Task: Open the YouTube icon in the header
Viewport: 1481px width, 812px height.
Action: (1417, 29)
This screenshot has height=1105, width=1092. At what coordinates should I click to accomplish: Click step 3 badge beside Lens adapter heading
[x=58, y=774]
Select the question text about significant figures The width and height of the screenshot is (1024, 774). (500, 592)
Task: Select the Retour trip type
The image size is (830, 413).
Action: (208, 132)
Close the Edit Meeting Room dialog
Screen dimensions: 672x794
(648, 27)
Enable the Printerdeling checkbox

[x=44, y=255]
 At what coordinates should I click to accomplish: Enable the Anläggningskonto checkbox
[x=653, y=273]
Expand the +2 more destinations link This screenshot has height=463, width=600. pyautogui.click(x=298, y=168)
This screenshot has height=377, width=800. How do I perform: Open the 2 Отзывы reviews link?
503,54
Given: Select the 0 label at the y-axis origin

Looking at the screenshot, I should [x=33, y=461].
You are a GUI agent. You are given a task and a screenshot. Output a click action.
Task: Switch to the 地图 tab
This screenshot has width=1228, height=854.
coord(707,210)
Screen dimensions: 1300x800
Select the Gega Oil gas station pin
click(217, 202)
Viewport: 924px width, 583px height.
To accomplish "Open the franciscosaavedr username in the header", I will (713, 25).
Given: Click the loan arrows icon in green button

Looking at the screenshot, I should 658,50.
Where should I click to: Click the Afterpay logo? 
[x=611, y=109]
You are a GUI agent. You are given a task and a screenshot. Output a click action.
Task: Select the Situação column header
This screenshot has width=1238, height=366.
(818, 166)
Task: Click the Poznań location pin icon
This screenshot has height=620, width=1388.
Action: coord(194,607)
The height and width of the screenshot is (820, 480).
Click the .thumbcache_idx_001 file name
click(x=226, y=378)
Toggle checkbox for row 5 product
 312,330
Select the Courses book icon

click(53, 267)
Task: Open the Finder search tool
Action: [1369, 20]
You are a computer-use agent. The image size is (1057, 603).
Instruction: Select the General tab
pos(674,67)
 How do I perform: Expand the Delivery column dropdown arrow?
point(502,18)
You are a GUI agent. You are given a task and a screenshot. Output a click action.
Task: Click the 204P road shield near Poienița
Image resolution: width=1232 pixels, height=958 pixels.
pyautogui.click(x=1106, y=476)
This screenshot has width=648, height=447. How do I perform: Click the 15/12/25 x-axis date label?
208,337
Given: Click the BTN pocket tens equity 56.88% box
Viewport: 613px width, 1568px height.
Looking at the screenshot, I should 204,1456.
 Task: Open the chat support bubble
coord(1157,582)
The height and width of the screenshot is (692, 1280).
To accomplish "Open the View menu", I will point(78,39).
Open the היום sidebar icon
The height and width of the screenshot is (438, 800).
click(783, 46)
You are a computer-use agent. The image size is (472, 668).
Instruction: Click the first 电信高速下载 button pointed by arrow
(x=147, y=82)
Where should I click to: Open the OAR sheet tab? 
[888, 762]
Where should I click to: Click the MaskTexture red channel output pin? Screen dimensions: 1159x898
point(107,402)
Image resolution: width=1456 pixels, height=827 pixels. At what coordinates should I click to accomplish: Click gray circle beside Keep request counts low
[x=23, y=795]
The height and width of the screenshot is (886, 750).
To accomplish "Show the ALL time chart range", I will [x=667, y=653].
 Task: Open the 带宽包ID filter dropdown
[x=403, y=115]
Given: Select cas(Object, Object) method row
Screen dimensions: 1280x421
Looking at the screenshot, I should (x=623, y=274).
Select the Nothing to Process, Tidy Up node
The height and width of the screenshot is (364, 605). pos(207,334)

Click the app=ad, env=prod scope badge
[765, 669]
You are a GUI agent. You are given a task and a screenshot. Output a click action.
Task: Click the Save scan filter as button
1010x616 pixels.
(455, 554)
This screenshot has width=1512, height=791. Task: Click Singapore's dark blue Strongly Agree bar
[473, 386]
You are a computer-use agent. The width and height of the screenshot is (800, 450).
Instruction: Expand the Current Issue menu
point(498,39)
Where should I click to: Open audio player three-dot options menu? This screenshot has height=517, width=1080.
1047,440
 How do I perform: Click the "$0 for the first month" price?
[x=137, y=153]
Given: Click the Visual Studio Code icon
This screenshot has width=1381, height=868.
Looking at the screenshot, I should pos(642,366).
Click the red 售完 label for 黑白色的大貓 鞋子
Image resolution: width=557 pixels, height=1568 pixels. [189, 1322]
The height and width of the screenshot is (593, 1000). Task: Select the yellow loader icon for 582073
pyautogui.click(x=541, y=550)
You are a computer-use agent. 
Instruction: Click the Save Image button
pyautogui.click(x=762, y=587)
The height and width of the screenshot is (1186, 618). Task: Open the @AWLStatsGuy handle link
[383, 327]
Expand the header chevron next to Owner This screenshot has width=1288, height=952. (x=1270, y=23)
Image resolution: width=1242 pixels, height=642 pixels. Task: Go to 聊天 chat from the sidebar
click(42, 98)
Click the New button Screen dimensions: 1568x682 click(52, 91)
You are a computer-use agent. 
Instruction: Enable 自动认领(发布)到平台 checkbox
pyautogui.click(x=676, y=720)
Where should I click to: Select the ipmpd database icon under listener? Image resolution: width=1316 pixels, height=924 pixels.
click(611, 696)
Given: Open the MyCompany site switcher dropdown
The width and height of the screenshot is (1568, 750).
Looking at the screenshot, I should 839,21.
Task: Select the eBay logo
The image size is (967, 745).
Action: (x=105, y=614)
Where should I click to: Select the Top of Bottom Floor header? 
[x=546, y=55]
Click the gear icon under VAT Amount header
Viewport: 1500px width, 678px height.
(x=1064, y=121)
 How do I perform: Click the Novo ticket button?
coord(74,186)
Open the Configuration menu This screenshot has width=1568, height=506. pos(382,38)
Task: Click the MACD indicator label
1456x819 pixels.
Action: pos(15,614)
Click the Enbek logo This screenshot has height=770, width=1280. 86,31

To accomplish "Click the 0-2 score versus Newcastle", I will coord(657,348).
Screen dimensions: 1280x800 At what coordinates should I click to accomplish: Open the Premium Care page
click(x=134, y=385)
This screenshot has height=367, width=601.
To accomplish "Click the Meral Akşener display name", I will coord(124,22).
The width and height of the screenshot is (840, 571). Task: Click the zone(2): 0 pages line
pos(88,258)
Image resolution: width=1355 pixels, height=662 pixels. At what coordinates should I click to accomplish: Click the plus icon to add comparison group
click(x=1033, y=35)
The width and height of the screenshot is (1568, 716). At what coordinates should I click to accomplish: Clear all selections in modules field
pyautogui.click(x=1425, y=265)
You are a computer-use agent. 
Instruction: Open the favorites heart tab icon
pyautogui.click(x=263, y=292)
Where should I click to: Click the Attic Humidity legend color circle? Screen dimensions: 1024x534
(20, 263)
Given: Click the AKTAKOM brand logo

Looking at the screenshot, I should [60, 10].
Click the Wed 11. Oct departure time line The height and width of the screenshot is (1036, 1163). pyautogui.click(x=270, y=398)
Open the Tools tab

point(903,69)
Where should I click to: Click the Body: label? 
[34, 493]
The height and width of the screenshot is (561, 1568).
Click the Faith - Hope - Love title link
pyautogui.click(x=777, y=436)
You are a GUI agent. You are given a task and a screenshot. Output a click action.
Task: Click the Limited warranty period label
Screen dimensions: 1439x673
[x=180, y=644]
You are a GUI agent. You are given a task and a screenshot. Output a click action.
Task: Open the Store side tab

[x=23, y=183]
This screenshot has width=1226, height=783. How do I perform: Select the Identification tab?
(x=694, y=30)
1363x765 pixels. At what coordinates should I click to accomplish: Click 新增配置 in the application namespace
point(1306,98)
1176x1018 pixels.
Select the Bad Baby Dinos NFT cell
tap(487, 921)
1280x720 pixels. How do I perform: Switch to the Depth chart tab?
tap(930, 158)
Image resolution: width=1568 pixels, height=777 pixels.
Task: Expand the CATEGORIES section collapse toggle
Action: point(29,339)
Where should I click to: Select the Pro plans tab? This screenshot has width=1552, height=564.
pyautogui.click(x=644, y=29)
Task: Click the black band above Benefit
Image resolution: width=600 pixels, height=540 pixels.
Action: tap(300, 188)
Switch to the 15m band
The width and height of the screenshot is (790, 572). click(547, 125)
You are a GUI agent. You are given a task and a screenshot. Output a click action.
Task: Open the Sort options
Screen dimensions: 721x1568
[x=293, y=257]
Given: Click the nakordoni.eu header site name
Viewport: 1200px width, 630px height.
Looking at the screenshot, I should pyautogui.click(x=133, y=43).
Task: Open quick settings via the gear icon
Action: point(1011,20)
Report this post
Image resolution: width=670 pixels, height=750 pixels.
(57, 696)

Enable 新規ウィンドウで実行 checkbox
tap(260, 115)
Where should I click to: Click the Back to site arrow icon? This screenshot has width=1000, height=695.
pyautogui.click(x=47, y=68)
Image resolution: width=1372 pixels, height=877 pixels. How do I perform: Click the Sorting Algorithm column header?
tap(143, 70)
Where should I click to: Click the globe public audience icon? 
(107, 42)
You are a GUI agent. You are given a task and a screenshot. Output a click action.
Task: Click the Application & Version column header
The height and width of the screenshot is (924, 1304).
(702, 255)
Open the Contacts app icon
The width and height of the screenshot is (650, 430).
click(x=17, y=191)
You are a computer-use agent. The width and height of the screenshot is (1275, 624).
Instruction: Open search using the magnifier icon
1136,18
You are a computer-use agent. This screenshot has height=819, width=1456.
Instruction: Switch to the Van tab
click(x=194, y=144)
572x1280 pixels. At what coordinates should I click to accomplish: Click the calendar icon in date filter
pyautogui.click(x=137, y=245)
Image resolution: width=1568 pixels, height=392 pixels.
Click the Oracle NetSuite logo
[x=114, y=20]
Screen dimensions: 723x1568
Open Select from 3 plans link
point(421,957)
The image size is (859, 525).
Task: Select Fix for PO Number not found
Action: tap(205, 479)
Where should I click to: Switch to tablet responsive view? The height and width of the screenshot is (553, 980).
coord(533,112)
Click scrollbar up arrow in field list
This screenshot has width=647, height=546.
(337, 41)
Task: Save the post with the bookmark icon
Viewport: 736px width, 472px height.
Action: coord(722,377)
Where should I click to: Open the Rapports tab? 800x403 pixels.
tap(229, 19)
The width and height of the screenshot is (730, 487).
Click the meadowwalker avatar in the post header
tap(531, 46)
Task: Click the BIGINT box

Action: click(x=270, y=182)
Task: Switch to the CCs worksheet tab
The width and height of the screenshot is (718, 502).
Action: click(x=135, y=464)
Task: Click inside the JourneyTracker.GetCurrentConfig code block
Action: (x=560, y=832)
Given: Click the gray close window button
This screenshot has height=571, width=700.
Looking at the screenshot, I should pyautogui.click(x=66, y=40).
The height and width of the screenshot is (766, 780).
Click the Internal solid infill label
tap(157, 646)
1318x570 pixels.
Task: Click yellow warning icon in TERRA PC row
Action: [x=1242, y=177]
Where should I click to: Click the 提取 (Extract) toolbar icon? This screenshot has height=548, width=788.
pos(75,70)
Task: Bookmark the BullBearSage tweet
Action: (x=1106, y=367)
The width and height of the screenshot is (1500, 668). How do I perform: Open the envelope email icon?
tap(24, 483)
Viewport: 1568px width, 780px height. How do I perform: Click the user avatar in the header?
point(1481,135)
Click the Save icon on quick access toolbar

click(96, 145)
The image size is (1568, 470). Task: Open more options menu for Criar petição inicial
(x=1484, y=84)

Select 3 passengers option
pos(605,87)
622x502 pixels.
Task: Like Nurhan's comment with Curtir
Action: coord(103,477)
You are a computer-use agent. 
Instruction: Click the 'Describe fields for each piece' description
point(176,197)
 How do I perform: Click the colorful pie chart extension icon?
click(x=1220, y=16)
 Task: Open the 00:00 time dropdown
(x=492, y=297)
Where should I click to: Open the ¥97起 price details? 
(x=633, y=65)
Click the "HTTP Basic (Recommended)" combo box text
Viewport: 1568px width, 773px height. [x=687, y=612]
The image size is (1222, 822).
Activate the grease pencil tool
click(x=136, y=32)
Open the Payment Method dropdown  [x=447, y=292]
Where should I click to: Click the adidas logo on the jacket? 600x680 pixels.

▶ [WHAT NEEDS TO BE DONE]:
Within the data above, the span starting at the line containing "Image resolution: width=600" and ending at the line containing "Given: Click the nakordoni.eu" is to be retyped exactly, with no other lines.

▶ [TASK RESULT]:
Image resolution: width=600 pixels, height=540 pixels.
Action: tap(300, 188)
Switch to the 15m band
The width and height of the screenshot is (790, 572). click(547, 125)
You are a GUI agent. You are given a task and a screenshot. Output a click action.
Task: Open the Sort options
Screen dimensions: 721x1568
[x=293, y=257]
Given: Click the nakordoni.eu header site name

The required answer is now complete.